My new film is about the GMO/pesticide connection and the underground movement of young people moving back to the land and growing their own food in response to corporate corruption. I’ve learned that food is perhaps the most important cause of today’s environmental and social ills, and I’m trying to communicate the complex issue of industrial agriculture through the medium I know best.
I first learned about GMOs a few years ago, and I was shocked to learn that they were in most of our food. Around the same time, I started getting involved with various back-to-the-land movements like permaculture and other methods of regenerative farming practices. I began hearing about the issues in Hawaii ,and realized that what’s going on there is indicative of our food problems across the entire United States.
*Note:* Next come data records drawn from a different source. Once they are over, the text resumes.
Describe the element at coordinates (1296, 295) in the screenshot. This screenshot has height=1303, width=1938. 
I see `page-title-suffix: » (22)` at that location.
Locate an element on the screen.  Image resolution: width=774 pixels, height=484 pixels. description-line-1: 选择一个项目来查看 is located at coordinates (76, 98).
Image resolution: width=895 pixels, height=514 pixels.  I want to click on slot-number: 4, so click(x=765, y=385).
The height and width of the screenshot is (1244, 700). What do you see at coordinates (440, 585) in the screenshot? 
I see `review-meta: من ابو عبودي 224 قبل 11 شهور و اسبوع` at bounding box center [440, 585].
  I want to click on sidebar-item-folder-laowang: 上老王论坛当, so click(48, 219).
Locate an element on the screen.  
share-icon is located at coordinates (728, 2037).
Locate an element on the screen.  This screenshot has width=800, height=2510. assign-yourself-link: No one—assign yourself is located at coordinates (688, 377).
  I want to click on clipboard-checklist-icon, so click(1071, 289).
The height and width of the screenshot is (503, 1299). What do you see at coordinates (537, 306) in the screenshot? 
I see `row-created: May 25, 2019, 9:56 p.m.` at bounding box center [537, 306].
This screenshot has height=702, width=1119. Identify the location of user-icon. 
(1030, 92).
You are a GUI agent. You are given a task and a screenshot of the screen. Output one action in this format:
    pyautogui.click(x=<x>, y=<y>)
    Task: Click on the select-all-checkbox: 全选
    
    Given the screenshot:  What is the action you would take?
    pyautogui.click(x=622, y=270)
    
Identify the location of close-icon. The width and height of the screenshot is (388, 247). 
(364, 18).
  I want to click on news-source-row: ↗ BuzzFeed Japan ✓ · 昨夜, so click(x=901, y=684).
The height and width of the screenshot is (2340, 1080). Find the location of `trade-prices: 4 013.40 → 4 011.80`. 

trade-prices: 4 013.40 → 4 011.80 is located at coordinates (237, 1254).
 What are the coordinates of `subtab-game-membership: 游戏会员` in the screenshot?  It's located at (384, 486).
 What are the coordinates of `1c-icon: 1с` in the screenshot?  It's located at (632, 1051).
With the demise of much of the pineapple and sugar cane enterprises in Hawaii in the 1990’s and the advent of of genetic engineering technology, the Islands are now home to more genetically modified crop experimentation than anywhere else in the world. With Hawaii’s long growing seasons, the world’s largest seed companies are using these remote islands as testing grounds for plants which are largely being modified to survive an increasingly powerful cocktail of chemical pesticides. Most of the companies producing these seeds also own the chemicals they are sprayed with. While it is argued that the dangers of genetic modification are nill, the pesticides which they are grown in concert with have long been proven to be harmful to public and environmental health.